さまざまなデータを貯める“データレイク”
新製品の2つめのIsilon新版について、アイシロン事業本部 部長の倉橋秀則氏は、大きな特徴としてストレージを“データレイク(Data Lake)”と呼ばれる単一の領域として利用できるようにしたと説明する。
データレイクは、構造化か非構造化かデータの形に関係なく、使うかどうかを考慮せずに活用できる状態で貯めておくことが重要という考え方だ。2014年になってからHadoopのユーザー企業を中心に広まっている。

EMCジャパン アイシロン事業本部 部長 倉橋秀則氏
新しいIsilionでは、データレイク内のファイルに対して、これまでもFTP、NFS、SMB、HTTP、RESTなどでアクセスできたが、新たにSMBアクセスを高速化する「SMBマルチチャネル」に対応。年末までにHadoopの標準のファイルシステムである「HDFS 2.3」に対応する。加えて、オープンソースのIaaS環境構築管理ソフト「OpenStack」のストレージシステムのコンポーネントである「Swift」に対応する予定だ。
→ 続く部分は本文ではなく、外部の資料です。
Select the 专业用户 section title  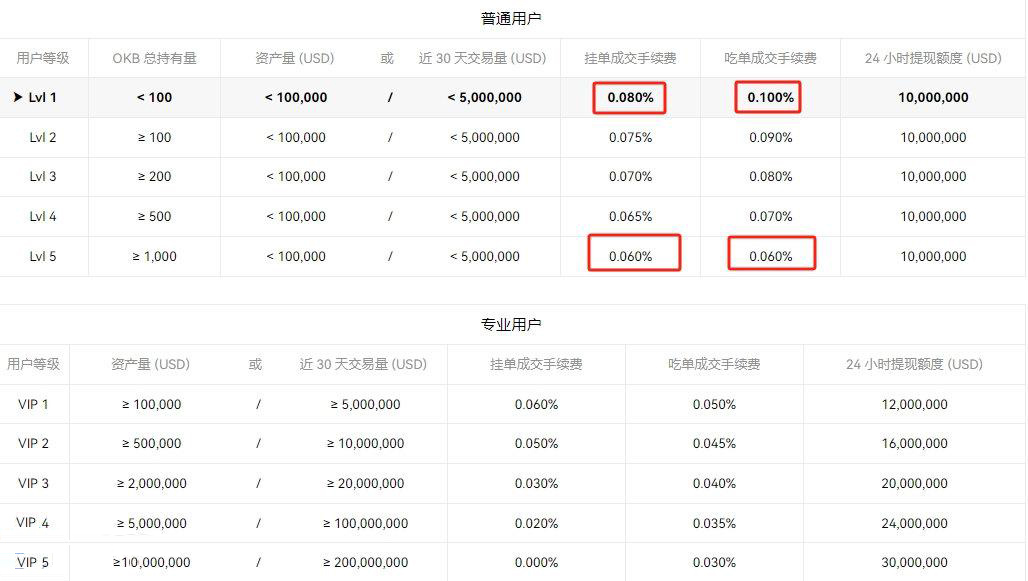coord(511,324)
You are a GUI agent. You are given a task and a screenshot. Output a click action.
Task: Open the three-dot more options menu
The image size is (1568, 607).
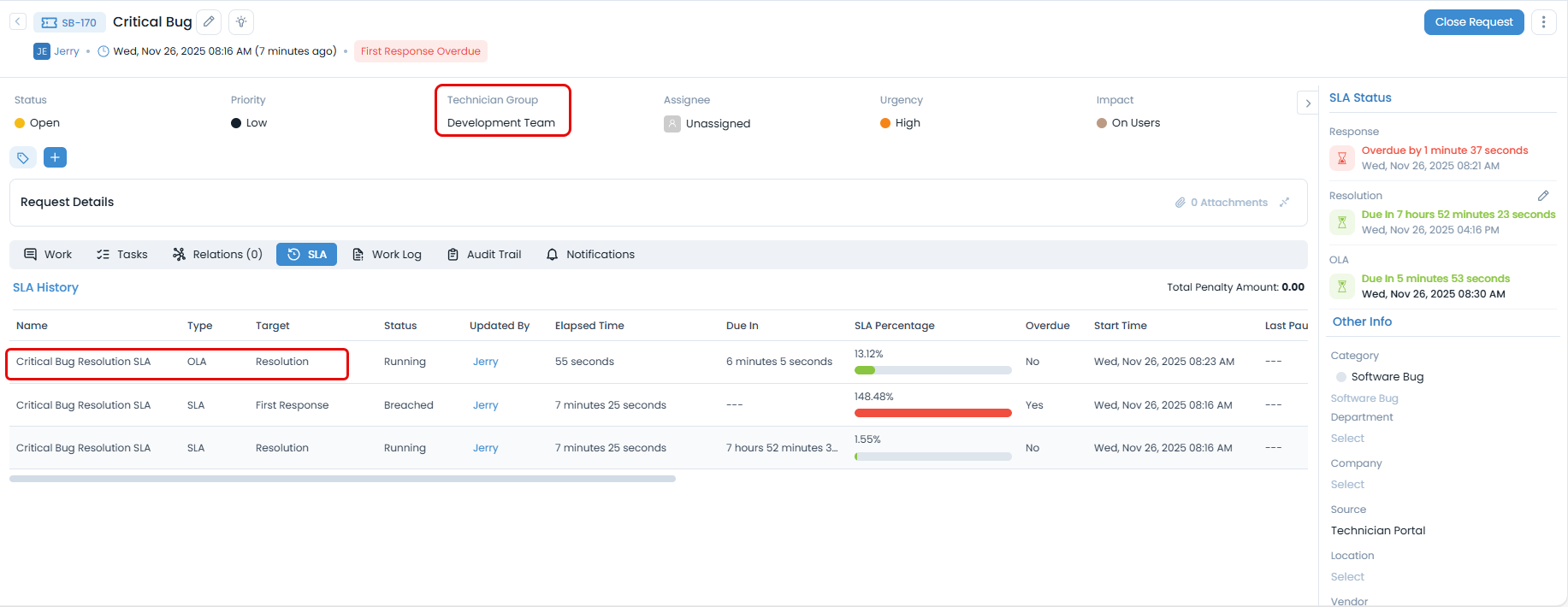(1543, 22)
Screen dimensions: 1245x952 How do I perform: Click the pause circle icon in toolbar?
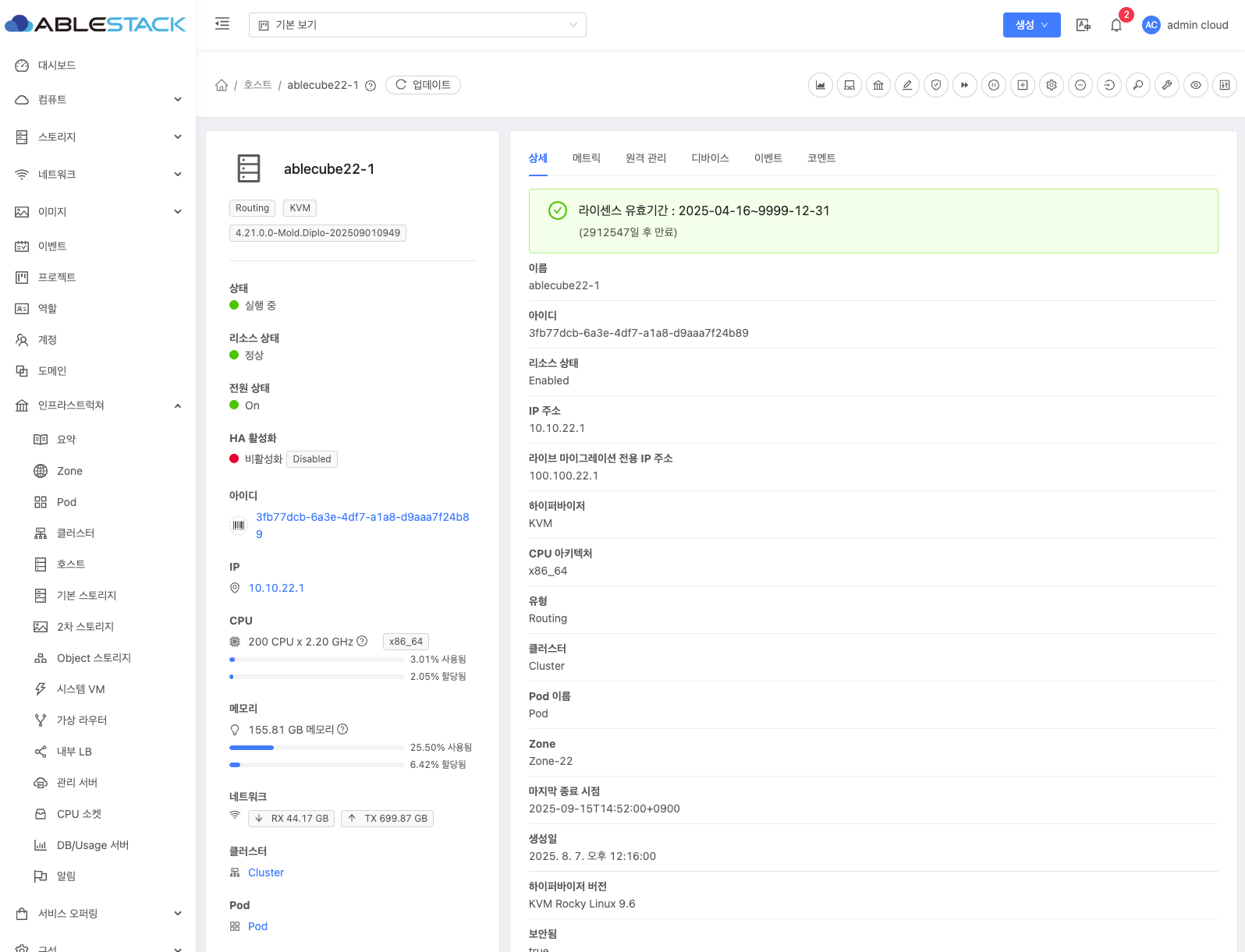pos(994,85)
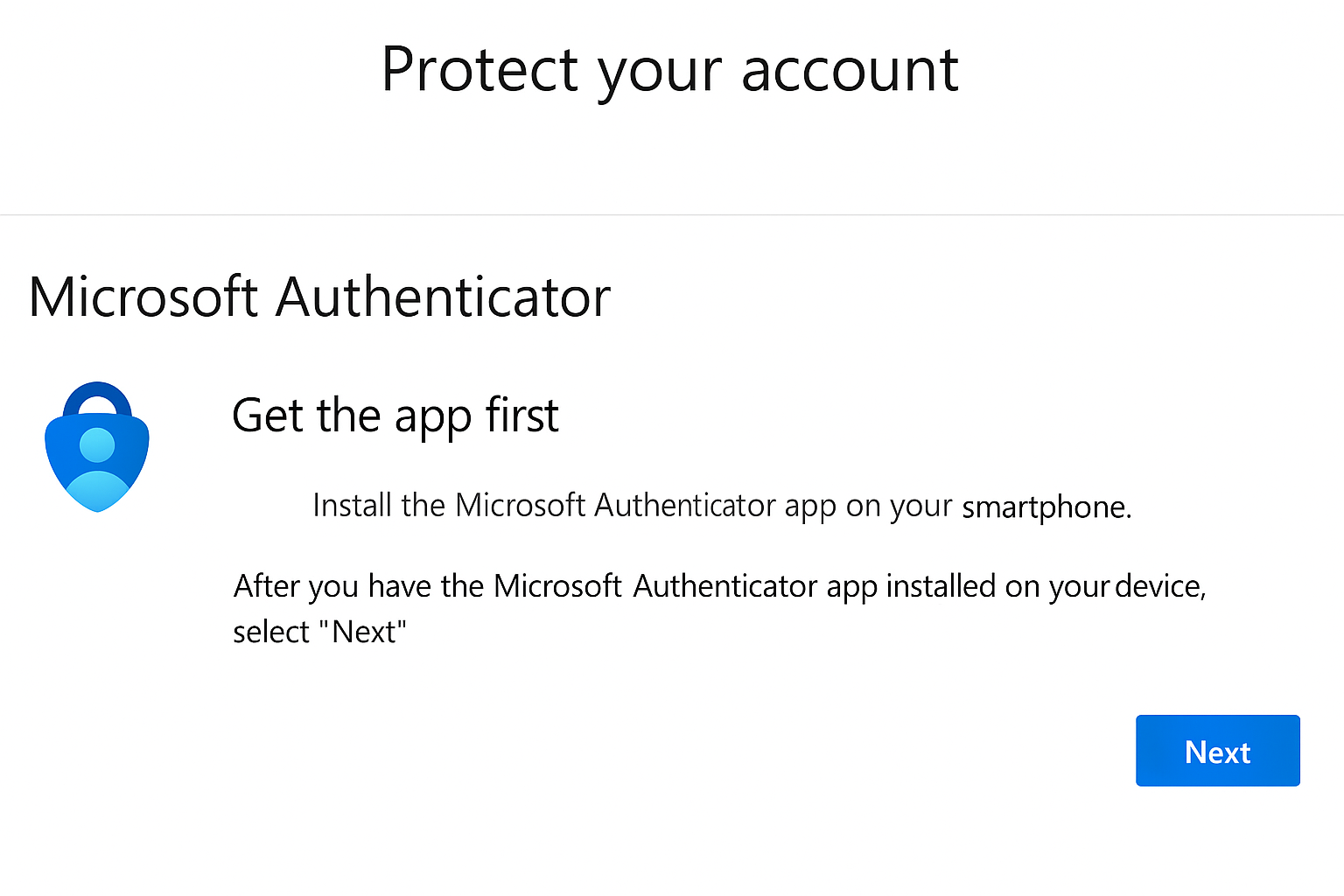Click the word "first" in the subheading
Viewport: 1344px width, 896px height.
coord(522,416)
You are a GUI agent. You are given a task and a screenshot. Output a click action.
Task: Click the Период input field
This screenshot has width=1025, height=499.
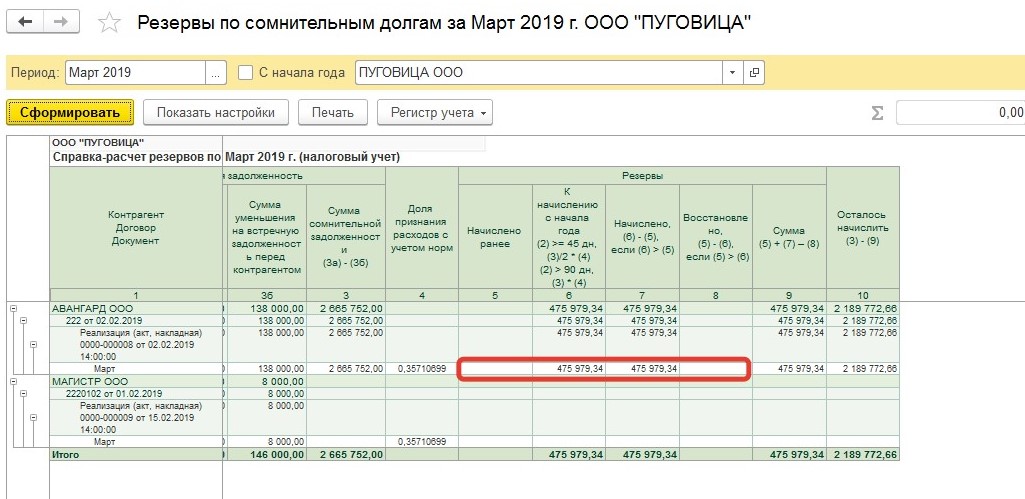click(x=135, y=73)
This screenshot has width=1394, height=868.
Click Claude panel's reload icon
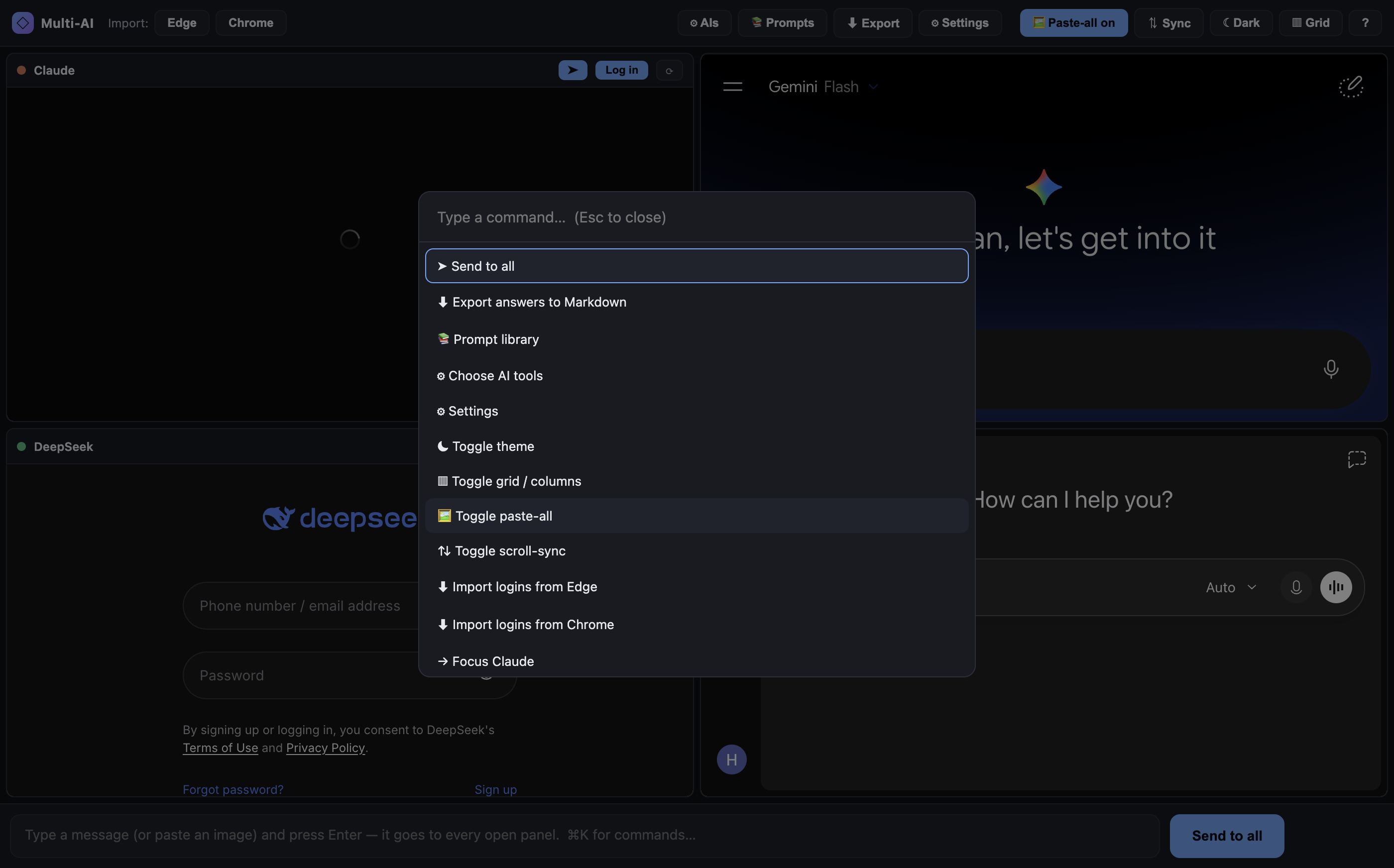(x=669, y=70)
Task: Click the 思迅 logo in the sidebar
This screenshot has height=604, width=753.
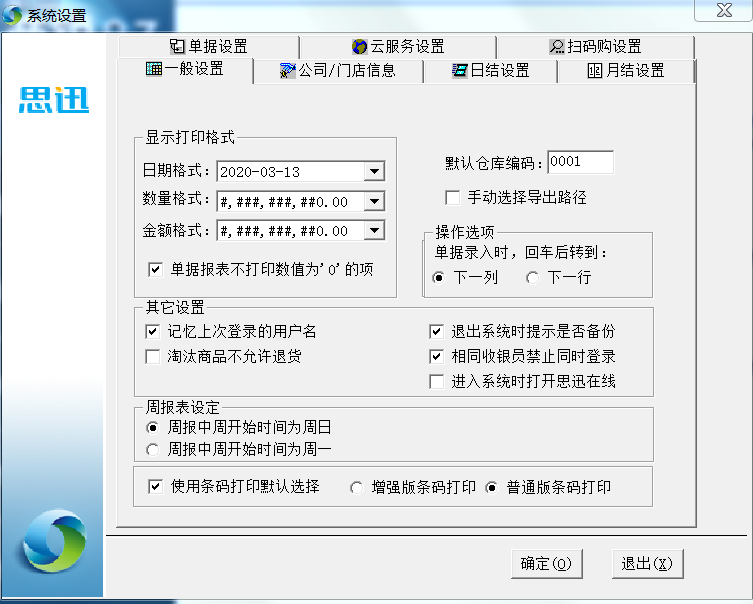Action: 54,100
「2013年は売り上げ10億ドルを超えるなど好調だ。4700社を超える顧客のうち1100社は昨年新たに獲得した。非構造化データが爆発的に増えているが、アナリティクス、クラウドなど用途ごとにサイロ化しやすい。データレイクはこれらを統合するものだ」(倉橋氏)
OSである「OneFS」が7.1.1にバージョンアップしたことで「SmartFlash」と呼ばれるフラッシュをリードキャッシュとして利用する機能が加わった。単一クラスタで1Pバイトまでキャッシュを拡張可能で、スループット向上に寄与するという。
プラットフォームとしては、ハイトランザクション向け「Isilon S210」とハイスループット向け「Isilon X410」の2つが新たに加わった。価格は個別見積もり。7月31日から提供されている。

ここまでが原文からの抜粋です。